Need to organize your data? Here's a personal productivity tool
for managing lists of information
By Dr. Rebecca Thomas
If there is one thing that the information age has created,
it's gobs of data often in unwieldy chunks. The key to keeping
organized is being able to extract the information you need in a
format that you can use.
Tom Baker provides a Korn shell script implementation of a
tool that helps manage line-oriented textual information. The
user constructs a rule file that directs the script how to
process the data files in their working directory.
Deal Me In
Dear Dr. Thomas:
My shuffle Korn shell program [Part A of Listing 1] is a rule-directed
list processor designed to organize files containing lists. It
is especially good for lists that undergo continual growth and
revision, such as calendars, phone directories, event logs, and
lists of things to do.
The name ``shuffle'' is based on a playing card metaphor.
When cards are shuffled, they are swept together, mixed, and
dealt back out into random hands. This script sweeps a set of
list files together into one big file, then--under direction of
regular expressions contained in rules defined by the user--deals
the data back out into a new set of list files and, when
directed, sorts them.
My lists contain one-line items of information: in principle,
anything that can be expressed within a line or sortable sequence
of lines [see Part B]. Some of the
data are structured by an organizing principle, such as date,
name, or priority.
These organizing principles are expressed in an editable set
of rules [see Part C]. Minimally,
each rule contains a search key, which is used with
egrep to extract a line from a source file into a
target file. Optionally, the rule also specifies a sort command
for the target file.
When shuffle is run, it first concatenates all of
the files specified as arguments into one big file, named by the
Allfiles variable. After making a safety backup, it
erases the originals, thus wiping the slate clean for their
reconstitution. From this one aggregate file,
shuffle extracts an entirely new set of lists.

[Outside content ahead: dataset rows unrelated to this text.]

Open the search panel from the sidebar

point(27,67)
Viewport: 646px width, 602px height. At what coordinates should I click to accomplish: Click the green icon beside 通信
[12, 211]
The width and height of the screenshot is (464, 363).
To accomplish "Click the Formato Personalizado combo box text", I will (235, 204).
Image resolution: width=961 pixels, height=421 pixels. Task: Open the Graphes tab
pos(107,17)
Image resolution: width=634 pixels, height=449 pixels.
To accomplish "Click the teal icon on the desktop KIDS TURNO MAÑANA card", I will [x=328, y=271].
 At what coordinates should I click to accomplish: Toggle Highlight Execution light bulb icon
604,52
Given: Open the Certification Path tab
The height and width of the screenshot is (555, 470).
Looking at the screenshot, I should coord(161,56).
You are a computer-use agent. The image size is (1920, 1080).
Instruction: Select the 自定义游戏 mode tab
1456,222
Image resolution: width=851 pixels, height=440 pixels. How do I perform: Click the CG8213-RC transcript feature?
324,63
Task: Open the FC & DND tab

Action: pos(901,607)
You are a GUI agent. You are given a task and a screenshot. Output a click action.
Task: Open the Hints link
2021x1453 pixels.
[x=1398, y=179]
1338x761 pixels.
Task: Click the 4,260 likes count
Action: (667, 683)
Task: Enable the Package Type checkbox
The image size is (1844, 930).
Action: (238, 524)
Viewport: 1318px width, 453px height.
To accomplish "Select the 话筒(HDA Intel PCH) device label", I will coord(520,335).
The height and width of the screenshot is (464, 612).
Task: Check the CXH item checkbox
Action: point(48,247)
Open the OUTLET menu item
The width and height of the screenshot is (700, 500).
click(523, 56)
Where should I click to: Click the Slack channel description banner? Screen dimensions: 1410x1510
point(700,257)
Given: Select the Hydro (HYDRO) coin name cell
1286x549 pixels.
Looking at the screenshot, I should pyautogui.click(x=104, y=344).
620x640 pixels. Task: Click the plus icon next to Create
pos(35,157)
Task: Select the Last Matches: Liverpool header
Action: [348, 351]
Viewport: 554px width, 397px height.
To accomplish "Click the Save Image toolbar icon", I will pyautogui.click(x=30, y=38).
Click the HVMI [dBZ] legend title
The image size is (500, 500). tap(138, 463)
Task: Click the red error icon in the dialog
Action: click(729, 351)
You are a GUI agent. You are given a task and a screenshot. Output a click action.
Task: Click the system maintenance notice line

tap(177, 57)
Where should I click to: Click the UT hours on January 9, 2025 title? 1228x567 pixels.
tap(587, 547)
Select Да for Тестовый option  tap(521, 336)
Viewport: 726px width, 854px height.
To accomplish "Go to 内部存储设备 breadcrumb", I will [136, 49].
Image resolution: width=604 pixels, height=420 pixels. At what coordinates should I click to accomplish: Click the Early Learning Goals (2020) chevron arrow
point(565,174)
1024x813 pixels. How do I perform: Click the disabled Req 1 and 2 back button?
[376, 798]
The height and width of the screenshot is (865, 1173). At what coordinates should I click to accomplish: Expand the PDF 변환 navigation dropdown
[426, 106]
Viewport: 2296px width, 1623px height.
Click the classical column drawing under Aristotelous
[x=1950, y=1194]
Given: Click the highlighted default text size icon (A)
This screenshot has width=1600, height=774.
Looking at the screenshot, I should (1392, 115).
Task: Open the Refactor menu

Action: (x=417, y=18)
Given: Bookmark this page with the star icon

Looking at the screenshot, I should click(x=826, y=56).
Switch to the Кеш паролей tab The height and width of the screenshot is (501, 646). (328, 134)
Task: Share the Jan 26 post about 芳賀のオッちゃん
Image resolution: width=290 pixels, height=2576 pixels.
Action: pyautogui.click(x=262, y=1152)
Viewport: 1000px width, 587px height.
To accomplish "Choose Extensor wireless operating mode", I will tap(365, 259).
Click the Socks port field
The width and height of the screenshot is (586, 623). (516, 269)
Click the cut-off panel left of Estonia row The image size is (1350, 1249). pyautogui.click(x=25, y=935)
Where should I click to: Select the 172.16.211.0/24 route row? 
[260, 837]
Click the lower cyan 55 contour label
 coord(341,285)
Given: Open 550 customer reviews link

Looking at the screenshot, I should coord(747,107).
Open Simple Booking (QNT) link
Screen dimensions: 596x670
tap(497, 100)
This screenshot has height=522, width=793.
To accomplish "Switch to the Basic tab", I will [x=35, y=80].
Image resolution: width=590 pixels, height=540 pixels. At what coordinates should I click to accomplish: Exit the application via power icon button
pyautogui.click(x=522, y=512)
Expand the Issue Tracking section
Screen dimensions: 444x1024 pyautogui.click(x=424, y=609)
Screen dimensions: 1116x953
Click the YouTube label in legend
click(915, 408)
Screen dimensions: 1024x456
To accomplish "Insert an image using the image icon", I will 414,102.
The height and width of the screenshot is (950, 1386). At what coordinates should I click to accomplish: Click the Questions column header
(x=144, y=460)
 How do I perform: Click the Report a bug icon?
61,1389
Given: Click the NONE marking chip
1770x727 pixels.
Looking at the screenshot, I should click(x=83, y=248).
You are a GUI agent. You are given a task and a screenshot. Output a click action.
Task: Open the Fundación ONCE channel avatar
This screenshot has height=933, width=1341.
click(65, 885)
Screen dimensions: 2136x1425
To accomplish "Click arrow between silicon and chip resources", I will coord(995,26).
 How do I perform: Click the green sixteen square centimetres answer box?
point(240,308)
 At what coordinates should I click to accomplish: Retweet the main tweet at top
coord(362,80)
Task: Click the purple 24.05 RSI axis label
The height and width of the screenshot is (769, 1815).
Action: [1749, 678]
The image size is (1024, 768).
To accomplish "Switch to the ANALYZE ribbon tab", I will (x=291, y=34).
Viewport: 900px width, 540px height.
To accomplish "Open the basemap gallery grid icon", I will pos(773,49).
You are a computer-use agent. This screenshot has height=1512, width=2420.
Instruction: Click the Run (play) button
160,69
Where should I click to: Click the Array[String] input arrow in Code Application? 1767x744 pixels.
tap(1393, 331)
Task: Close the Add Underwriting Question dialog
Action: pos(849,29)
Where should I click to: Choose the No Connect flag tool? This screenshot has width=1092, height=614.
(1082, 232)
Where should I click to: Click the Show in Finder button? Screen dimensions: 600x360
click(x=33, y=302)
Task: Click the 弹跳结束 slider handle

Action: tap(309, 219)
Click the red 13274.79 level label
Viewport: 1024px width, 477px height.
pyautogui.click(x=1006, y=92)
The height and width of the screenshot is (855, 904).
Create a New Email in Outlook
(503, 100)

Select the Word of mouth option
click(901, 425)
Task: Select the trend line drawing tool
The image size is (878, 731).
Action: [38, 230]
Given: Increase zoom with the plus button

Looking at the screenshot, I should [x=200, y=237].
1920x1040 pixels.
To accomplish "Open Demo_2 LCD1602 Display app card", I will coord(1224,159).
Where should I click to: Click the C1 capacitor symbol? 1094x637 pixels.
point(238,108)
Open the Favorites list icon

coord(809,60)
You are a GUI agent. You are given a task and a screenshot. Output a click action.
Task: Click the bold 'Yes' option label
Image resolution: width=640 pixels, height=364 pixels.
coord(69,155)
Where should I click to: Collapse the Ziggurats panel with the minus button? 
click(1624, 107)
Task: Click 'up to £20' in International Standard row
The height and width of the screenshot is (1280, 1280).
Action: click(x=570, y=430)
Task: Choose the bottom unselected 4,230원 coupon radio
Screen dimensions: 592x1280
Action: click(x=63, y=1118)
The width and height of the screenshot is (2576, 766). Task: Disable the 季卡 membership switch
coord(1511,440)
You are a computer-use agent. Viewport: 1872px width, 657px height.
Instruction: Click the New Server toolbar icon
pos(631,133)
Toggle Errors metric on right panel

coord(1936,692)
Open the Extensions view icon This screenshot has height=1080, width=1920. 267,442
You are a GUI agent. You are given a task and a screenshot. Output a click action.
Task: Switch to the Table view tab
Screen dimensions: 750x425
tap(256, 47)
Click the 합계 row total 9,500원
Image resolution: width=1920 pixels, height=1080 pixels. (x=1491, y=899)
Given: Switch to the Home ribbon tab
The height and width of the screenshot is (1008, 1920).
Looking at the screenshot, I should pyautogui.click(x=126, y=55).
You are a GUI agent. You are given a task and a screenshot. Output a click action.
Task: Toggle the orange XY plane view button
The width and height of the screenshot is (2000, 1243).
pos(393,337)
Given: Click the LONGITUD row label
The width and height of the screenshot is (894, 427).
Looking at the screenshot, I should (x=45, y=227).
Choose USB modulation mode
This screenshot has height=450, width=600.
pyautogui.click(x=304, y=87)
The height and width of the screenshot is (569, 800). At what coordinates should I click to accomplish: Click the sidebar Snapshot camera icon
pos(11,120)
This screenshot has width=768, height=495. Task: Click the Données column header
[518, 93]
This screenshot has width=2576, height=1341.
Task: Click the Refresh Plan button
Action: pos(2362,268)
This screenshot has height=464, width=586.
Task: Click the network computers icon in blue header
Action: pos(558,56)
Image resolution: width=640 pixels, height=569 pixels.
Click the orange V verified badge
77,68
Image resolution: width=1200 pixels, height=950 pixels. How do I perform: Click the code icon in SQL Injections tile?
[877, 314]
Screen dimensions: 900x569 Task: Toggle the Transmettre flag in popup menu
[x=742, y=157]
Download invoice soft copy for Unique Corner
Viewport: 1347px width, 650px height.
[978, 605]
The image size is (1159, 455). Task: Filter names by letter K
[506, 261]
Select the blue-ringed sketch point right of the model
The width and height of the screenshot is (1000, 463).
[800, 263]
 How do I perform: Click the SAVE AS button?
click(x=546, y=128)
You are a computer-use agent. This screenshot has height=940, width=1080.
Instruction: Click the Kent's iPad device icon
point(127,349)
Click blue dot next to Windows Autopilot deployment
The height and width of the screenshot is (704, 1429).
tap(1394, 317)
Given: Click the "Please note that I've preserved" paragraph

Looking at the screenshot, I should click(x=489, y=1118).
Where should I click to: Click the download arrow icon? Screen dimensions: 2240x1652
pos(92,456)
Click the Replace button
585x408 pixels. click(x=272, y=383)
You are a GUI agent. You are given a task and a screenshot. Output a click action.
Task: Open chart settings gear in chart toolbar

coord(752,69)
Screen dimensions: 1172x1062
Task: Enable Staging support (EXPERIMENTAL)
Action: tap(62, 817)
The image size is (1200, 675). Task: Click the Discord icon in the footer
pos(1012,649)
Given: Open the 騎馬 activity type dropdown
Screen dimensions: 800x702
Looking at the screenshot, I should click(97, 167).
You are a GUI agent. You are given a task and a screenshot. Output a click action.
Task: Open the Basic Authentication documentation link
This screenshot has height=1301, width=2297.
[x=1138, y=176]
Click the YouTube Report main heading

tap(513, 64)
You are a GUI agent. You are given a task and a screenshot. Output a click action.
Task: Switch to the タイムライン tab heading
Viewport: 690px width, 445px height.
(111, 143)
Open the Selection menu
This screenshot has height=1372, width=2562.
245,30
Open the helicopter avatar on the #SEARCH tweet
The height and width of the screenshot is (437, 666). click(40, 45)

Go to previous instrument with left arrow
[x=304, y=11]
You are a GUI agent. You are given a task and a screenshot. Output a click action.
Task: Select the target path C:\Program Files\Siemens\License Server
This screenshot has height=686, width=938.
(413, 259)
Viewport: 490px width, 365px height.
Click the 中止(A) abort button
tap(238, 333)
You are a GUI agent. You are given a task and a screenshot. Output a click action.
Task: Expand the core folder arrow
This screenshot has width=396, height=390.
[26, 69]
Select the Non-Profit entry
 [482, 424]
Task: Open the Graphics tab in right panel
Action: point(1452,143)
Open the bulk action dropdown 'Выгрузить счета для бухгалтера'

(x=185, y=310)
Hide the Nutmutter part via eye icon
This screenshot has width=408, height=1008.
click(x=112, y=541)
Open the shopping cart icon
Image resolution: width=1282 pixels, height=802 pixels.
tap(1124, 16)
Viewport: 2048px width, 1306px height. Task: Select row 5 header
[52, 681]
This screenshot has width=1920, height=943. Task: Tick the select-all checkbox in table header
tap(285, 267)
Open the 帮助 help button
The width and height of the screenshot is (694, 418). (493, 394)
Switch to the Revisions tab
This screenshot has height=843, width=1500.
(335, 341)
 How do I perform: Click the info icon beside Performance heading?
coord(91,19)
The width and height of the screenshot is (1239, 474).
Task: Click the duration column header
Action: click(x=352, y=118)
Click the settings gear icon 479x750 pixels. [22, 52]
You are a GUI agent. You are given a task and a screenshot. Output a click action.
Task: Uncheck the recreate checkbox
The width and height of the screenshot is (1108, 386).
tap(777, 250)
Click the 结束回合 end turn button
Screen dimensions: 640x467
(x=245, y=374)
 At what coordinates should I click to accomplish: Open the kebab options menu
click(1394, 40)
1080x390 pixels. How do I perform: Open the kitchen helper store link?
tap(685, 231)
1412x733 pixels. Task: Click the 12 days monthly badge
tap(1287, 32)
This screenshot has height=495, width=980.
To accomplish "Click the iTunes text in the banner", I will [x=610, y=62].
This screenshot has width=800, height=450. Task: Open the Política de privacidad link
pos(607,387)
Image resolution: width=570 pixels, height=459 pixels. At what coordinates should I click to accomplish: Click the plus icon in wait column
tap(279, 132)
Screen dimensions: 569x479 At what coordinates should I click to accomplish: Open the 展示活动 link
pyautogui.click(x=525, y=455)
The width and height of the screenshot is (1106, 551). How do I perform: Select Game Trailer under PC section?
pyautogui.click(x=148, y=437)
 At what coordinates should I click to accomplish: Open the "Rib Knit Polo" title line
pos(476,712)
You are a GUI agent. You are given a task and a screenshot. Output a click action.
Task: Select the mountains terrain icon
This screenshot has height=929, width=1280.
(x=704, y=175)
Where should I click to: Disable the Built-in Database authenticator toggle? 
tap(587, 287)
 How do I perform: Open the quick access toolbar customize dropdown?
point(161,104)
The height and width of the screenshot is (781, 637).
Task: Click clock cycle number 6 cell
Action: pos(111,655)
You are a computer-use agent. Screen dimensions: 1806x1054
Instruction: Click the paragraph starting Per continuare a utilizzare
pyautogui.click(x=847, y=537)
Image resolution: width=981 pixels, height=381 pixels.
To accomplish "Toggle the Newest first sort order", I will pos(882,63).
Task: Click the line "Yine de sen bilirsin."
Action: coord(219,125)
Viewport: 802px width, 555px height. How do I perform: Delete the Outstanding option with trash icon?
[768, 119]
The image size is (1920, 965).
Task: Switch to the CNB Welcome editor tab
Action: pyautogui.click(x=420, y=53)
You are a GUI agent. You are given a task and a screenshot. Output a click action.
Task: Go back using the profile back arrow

Figure 1 shows a typical flow
diagram. The first rule extracts every line (specified by the
``.'' pattern) from the source file, named by the
Allfiles variable, into the target file--here called
phone--effectively renaming
combined.dat to phone, and then sorts
it.
The second rule moves all lines that begin with a hyphen
followed by a space character (``- '') from
phone into 1993 and sorts it by year.
The third rule moves all lines that start with the
``- 1994 '' pattern from 1993 into
1994. After all of the nine rules in our example
have been applied, any lines that remain are left in the file
named phone.
If you edit a data line to match a different rule, you mark
that line for export to a different list. For example, I might
expand the information from the line shown [in Part D] into the lines shown [in Part E]. Then when I run
shuffle, the event lines will be moved into the 1994
log, Joachim Mann will go to the phone directory, and the article
on SGML will end up in a list of things to do later.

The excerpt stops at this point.